Obama’s health-care-reform plan is a huge step forward for the Democrats, the momentum they need to push the legislation out the door. But the legislation is not 100 percent in the clear yet: yet again, abortion promises to become a linchpin issue in the future negotiations.
In his plan, Obama went with the abortion language that the Senate had adopted, which is less restrictive than the Stupak-Pitts Amendment. It came out of a last-minute compromise between Sens. Ben Nelson, an opponent of abortion rights, Patty Murray, and Barbara Boxer (both abortion-rights supporters). Opponents of abortion rights didn't like the language (neither did abortion-rights supporters for that matter) and Nelson later admitted he planned to filibuster the language, essentially force Senate to pick up the more restrictive Stupak language that the house was using. In other words, if the abortion opponents had their way, this language would never get anywhere close to seeing the light of days. Stupak-Pitts was the plan all along.

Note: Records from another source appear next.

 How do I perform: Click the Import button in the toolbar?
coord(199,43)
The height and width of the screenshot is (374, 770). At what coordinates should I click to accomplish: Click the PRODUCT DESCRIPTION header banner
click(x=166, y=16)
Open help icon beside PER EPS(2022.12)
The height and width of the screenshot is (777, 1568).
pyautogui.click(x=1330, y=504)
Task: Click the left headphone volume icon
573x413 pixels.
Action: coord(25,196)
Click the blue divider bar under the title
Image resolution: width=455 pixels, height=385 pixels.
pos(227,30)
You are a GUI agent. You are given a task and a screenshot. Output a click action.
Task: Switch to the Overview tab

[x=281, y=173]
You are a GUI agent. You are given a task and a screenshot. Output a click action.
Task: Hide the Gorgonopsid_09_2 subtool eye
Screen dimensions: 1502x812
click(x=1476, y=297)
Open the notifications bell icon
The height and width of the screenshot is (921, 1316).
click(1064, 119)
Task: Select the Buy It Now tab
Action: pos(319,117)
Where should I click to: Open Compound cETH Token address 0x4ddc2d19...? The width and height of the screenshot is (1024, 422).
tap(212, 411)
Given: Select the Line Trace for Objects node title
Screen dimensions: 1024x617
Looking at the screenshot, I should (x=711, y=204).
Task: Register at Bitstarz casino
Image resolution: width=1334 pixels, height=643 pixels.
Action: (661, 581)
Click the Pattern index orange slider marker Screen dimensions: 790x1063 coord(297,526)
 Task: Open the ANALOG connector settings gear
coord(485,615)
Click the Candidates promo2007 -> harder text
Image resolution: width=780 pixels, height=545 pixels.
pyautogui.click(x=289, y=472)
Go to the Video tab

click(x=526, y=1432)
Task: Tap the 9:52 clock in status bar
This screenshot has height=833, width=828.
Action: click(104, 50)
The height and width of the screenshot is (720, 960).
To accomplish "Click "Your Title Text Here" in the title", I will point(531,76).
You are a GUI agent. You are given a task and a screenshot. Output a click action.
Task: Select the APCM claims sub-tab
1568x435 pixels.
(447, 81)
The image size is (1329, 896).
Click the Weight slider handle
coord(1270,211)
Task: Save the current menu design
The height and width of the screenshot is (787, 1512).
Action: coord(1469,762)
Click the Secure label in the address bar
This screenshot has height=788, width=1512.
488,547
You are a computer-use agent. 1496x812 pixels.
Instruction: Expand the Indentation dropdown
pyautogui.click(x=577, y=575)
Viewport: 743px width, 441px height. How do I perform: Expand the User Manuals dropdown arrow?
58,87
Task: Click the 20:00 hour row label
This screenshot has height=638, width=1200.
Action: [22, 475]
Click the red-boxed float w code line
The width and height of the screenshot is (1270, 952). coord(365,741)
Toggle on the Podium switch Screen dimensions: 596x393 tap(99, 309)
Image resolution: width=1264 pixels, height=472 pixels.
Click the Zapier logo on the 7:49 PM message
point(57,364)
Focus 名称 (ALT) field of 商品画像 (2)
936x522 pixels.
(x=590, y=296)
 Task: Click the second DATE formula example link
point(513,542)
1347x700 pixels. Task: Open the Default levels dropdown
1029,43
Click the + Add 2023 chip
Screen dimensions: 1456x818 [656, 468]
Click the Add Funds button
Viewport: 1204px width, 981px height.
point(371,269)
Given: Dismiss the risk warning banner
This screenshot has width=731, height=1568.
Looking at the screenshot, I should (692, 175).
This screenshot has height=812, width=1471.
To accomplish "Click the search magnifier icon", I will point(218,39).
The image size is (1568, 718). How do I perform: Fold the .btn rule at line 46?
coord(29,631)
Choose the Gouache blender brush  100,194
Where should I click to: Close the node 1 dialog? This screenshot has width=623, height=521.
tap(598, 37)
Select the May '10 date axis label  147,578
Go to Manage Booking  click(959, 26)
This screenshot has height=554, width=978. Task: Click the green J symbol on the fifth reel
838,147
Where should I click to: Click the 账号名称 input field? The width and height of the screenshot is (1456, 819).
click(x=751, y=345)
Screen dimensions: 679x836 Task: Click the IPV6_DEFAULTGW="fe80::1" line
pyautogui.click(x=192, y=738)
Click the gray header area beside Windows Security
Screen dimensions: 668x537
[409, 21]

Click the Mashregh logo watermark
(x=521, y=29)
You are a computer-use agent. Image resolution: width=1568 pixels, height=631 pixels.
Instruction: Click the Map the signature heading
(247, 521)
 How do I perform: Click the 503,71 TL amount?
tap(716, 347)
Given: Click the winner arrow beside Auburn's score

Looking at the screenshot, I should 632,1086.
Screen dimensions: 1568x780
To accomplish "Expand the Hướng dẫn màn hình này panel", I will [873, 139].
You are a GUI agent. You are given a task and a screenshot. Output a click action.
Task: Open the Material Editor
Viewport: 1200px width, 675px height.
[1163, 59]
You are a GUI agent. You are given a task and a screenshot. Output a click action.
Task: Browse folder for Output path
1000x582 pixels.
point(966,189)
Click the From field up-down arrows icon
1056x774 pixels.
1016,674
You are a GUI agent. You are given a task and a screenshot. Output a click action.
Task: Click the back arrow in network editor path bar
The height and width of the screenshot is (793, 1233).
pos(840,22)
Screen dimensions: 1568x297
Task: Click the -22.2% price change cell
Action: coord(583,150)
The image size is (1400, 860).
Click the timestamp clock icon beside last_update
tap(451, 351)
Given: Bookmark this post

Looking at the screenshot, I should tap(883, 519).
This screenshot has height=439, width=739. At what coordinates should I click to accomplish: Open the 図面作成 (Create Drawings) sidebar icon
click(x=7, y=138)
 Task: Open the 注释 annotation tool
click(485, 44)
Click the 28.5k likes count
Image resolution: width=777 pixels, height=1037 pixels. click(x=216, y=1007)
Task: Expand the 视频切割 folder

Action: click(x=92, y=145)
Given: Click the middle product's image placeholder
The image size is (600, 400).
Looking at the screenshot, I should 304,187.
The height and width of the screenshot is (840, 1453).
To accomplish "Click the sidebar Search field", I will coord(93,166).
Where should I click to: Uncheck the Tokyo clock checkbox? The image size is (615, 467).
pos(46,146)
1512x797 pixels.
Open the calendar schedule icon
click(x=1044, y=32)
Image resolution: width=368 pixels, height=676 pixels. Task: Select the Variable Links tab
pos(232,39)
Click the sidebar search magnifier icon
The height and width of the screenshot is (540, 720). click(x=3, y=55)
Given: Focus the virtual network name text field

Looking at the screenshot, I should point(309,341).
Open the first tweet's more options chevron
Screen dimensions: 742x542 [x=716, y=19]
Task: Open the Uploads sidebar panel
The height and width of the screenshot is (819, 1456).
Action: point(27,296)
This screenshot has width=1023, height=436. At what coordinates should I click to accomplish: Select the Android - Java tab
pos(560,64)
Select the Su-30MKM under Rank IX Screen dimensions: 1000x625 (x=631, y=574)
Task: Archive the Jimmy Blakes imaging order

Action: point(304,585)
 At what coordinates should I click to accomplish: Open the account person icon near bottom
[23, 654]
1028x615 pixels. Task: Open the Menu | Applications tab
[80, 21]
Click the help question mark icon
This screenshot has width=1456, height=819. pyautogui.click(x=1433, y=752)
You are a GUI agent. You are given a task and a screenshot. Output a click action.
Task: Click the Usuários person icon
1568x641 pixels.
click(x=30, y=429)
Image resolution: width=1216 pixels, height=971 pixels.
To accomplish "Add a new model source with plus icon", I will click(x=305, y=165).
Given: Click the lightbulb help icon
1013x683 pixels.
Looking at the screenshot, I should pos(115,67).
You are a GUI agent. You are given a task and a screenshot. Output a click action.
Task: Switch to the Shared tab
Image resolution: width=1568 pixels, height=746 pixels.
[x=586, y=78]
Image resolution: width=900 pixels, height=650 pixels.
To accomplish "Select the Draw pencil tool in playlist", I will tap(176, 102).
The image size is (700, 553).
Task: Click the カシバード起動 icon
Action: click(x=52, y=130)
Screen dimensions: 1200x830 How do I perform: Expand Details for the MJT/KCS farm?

But now that it's been dropped from the plan, major pro-life groups are furious. "Any member of Congress who votes for the final legislation proposed by President Obama will be voting for direct federal funding of elective abortion … and also an array of other pro-abortion federal subsidies and mandates,” says Doug Johnson, the National Right to Life Committee’s legislative director.
So where does that leave us? Ben Smith over at Politico has the right analysis:
Abortion, an issue whose political salience seemed pretty much gone by 2008, is again central. The Stupak-Pitts amendment is gone, and with it an unclear number of Democrats. Abortion foes are again organizing with the demand of an "explicit exclusion of public funds for abortion," which they don't see in the accounting mechanism Ben Nelson negotiated … It's one more reason that all sides seem unusually unwilling to predict the outcome of the next couple of weeks.”I think Smith is really right on this one; abortion is, as one Democratic aide put it to The New York Times earlier this week, a "wild card" in health-care reform and that will not be easily put to rest. It’s not like subsidies, where you can move the numbers around to satisfy more legislators; compromises in abortion legislation rarely, if ever, work. Nor is the abortion language like the public option, a provision that liberals would like, but aren’t willing to ditch the whole reform effort for. From what we’ve seen so far, opponents of abortion rights seem ready to stand firm on this one, even if that means killing health-care reform in the process.
What matters now is how large that “unclear number of Democrats” is, how many representatives will oppose the Democrat's compromise bill because of softer abortion language. If we’re talking Stupak and one or two other members of Congress, then the Democrats are probably safe. But if the ranks of Stupak-followers reach into low double digits, Pelosi may have a serious threat on her hands. When we know more of the numbers, we’ll better understand whether they will pose a threat to health-care reform moving forward.